Containing virtually all of the same disadvantages of the previously mentioned seller-carry methods, the Contract for Deed (Land Sale Contract or “CFD”) is another now outdated means of transferring certain home ownership benefits to an acquiring party, wherein the seller (the “vendor”) agrees to pass the property’s deed to a contingent purchaser the (the “vendee”) at a time in the future when the currently existing financing can be retired (paid-off).

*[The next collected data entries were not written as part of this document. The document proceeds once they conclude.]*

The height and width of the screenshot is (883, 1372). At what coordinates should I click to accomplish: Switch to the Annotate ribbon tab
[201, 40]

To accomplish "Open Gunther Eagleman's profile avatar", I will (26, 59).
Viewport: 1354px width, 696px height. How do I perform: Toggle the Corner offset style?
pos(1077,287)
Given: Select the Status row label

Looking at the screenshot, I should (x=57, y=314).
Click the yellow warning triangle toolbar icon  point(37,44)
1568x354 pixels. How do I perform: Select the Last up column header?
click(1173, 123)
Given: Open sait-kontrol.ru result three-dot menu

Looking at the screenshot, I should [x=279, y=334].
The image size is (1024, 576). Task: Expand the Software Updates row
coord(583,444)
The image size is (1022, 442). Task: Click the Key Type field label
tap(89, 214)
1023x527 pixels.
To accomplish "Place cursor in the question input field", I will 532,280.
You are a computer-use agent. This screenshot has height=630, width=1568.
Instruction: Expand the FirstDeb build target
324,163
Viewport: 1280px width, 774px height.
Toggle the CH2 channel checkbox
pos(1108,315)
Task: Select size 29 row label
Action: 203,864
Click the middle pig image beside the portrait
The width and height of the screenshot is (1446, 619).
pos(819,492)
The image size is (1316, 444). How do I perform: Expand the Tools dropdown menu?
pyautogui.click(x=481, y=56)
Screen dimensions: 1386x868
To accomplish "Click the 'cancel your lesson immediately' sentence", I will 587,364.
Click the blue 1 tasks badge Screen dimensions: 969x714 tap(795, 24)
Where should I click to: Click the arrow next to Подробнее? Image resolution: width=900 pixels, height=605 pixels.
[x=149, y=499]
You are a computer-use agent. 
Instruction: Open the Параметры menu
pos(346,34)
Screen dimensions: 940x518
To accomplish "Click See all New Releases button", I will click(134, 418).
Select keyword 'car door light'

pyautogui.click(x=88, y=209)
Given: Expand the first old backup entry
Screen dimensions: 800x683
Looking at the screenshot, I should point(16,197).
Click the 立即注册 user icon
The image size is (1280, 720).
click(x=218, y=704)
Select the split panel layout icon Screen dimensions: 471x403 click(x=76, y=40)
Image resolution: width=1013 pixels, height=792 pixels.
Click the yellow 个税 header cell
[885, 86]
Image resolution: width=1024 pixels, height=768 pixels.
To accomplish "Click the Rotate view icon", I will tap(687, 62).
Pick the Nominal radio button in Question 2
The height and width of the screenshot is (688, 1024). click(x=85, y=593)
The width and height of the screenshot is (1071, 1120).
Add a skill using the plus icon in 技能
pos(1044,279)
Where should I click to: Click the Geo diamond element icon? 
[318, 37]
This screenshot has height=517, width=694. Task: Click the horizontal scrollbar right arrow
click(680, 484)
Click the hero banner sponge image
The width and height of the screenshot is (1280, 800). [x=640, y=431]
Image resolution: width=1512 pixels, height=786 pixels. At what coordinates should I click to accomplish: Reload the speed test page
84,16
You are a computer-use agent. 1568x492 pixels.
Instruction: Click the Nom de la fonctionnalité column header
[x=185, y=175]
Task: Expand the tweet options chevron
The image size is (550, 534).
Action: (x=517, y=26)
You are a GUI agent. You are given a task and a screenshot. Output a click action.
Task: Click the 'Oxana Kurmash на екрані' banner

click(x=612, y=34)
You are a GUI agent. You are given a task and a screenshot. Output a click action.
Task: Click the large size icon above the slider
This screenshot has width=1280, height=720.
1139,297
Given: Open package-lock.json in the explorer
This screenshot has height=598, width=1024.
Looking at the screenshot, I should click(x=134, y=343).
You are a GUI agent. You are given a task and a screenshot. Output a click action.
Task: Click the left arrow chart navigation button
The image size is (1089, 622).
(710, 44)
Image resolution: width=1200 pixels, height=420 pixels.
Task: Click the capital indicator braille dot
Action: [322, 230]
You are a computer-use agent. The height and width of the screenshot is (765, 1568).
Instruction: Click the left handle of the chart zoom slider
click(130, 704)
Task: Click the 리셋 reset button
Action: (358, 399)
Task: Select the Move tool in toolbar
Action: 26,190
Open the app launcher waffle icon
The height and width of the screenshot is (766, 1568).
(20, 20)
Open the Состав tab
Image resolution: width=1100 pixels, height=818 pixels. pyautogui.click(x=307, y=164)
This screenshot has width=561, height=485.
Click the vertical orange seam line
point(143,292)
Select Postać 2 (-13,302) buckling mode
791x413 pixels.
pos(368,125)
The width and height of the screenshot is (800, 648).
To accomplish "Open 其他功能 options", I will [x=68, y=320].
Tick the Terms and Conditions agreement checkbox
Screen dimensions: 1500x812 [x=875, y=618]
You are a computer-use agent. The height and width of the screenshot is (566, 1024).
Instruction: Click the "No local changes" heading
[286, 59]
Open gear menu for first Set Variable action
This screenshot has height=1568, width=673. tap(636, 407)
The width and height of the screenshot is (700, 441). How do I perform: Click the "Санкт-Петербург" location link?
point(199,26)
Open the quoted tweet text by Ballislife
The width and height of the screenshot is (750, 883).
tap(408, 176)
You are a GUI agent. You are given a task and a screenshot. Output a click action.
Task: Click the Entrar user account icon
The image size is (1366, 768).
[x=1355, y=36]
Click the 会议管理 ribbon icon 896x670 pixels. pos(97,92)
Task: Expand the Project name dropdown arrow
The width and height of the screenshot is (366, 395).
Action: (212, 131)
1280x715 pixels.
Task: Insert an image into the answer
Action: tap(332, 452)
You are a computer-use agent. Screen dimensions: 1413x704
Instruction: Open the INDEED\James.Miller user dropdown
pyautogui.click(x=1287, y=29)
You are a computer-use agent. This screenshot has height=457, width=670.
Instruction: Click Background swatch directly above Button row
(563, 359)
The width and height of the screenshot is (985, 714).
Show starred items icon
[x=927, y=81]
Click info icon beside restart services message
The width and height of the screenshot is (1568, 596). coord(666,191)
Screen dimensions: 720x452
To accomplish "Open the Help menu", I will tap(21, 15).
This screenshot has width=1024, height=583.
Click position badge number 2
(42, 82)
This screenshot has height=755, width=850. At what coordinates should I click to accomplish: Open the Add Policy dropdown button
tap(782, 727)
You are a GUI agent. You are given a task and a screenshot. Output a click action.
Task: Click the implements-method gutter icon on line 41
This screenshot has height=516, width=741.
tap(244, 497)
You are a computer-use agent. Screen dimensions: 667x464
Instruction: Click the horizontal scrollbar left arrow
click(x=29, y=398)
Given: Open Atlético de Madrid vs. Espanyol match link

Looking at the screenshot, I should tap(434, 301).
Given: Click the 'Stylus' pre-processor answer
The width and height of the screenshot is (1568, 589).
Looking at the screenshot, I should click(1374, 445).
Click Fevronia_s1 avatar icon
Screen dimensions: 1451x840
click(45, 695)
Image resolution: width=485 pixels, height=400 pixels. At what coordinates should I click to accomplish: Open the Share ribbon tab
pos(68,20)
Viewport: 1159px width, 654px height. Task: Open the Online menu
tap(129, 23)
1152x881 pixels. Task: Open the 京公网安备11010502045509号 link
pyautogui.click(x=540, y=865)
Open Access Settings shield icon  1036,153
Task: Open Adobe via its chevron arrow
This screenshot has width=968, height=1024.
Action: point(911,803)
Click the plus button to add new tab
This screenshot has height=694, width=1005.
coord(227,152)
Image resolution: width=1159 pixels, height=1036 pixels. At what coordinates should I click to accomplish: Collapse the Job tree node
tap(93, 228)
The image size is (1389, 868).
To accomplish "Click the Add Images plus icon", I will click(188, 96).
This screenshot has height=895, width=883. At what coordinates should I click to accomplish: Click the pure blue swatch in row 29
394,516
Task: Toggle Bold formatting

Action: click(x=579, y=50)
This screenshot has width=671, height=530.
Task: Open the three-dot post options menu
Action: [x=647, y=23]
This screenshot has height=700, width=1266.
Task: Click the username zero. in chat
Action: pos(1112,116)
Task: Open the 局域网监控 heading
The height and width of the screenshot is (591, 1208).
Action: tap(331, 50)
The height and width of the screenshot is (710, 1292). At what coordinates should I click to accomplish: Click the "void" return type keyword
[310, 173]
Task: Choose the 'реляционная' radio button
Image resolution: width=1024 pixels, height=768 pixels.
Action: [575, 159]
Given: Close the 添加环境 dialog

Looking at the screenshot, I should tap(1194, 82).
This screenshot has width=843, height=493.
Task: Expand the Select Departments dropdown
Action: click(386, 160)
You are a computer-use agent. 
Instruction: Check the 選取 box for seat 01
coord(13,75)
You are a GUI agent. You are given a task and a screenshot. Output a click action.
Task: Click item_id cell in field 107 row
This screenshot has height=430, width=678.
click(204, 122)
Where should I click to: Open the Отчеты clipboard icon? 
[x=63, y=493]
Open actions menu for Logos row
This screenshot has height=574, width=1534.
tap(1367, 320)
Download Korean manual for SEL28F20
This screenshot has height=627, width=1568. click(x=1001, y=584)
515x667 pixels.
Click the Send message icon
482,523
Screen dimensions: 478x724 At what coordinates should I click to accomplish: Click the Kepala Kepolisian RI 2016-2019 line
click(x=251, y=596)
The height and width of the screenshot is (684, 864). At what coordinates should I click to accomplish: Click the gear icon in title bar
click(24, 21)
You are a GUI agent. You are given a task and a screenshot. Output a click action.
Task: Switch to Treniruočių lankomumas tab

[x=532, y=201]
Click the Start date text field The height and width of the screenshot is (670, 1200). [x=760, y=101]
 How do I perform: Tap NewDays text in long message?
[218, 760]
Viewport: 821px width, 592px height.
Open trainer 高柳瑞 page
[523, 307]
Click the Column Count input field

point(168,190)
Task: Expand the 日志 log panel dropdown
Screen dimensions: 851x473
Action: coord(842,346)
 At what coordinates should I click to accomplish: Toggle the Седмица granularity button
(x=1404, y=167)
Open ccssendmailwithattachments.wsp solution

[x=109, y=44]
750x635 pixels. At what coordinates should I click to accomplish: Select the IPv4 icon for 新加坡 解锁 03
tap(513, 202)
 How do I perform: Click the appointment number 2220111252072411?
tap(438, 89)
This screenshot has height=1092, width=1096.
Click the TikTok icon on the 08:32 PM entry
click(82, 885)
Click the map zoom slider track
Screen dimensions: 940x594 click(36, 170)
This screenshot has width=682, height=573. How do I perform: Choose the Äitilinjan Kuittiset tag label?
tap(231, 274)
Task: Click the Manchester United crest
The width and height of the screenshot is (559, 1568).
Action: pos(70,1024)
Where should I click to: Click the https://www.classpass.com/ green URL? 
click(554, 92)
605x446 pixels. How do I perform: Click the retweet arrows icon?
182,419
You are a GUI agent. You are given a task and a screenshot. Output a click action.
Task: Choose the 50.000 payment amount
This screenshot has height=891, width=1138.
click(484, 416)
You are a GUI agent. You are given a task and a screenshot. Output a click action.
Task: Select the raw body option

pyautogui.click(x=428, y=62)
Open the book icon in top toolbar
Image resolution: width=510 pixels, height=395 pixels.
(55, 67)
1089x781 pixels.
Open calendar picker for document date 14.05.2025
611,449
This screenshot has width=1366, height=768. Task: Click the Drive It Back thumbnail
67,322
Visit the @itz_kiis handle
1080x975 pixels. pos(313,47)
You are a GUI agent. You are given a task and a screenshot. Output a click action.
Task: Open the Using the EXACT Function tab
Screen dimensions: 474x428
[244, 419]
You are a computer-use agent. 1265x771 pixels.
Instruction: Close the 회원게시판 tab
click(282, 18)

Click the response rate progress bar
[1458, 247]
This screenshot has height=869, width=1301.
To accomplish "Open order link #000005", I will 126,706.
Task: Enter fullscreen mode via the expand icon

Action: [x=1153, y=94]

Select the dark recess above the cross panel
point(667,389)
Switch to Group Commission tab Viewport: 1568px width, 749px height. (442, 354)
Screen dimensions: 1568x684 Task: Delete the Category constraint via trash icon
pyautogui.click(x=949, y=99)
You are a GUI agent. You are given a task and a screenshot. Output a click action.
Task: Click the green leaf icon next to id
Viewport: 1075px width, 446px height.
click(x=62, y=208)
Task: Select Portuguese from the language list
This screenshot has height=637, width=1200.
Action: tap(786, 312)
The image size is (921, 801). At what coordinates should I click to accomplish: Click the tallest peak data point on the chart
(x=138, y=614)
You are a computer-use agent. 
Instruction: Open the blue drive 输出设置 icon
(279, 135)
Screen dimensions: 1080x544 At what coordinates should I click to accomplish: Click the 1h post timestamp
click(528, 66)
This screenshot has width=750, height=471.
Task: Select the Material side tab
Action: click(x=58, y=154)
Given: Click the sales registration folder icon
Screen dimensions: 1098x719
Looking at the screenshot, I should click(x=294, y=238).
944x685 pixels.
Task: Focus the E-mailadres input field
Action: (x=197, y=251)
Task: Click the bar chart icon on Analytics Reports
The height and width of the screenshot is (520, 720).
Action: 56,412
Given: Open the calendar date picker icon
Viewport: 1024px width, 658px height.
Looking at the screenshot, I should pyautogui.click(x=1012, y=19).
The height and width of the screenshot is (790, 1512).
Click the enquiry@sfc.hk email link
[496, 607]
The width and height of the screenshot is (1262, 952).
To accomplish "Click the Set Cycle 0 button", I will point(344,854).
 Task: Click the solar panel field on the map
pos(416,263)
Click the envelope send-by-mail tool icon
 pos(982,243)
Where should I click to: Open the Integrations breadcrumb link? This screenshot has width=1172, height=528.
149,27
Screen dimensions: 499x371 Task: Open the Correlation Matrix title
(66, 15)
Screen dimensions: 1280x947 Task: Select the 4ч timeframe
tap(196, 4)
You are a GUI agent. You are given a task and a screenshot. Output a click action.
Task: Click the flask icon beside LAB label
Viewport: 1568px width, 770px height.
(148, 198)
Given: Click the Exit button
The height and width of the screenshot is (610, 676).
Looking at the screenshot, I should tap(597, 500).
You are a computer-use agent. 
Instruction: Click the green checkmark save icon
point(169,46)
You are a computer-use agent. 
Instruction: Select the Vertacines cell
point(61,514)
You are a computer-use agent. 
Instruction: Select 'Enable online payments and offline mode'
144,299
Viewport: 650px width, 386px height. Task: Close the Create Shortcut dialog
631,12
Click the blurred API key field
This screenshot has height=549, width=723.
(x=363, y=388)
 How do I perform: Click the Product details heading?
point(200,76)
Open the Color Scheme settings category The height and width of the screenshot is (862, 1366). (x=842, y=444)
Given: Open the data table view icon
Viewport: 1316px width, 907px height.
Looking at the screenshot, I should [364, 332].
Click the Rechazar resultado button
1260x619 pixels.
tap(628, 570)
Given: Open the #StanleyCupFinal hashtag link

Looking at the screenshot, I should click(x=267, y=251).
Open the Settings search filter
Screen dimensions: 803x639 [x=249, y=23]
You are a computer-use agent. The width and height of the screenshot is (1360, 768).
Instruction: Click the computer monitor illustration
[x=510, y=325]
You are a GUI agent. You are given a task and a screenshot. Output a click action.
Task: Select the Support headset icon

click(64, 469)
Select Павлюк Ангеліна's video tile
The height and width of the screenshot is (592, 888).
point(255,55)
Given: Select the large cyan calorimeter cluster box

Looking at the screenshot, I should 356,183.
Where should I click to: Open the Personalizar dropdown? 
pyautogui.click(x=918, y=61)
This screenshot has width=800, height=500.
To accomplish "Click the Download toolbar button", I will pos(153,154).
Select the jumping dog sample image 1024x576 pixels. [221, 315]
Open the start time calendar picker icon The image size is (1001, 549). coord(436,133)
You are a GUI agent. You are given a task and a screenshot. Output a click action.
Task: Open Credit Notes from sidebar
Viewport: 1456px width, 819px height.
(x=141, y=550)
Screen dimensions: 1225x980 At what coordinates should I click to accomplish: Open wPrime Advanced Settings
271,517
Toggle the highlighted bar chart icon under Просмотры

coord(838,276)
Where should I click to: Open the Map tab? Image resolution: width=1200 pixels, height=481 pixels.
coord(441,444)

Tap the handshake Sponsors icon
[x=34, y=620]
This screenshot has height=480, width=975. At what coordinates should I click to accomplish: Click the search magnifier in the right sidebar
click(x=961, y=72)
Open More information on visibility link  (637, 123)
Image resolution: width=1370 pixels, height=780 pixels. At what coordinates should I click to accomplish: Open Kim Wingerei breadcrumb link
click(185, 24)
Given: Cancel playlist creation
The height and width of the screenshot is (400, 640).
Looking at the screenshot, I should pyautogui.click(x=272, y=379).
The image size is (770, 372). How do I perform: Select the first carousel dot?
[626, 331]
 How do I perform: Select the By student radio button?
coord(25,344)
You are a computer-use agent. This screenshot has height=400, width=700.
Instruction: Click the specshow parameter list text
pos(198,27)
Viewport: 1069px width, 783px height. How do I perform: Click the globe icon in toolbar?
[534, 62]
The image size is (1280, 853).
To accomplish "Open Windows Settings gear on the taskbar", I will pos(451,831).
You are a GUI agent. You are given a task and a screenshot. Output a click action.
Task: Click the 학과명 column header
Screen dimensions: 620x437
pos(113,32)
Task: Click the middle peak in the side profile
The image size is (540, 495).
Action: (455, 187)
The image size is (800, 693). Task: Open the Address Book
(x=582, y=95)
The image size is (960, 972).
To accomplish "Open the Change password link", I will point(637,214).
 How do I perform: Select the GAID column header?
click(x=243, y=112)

Once again this type of financing carries the same set of disadvantages and dangers as do those devices mentioned above…’but with the added disadvantage of the vendee’s being unable to claim income deductions for mortgage interest and property tax due to its not holding legal title [See IRC163(h)4(D)].  As practical or functional as has been the CFD in the past, Dodd-Frank legislation has curtailed its use as a seller-carry transfer device.   As mentioned in explanations of the previously mentioned seller-carry forms, the CFD violates any lender’s due-on-sale clause and subject one to the the always present prospect of imminent long and drawn-out litigation in the event of default.

The Equity Share.

In the standard Equity Share arrangement, two (or more) parties go on a property’s title as owners holding their interests as tenants in common (i.e., ‘with no right of survivorship, as opposed to joint ownership wherein one party surviving the other after death would own what the deceased party had. and would take-up where the deceased had left off).   The “standard” form of equity sharing most often entails two parties sharing an undivided 50:50 interest in the property, while agreeing that on some future date the property will be sold or refinanced by the resident party, with all profits being shared proportionately with each party’s respective percentages of ownership.

Once again, it must be pointed out that the Equity Share – in its traditional form carries ALL of the same downside and pitfalls inherent in any other “creative (owner-carry)” real estate financing device [See above].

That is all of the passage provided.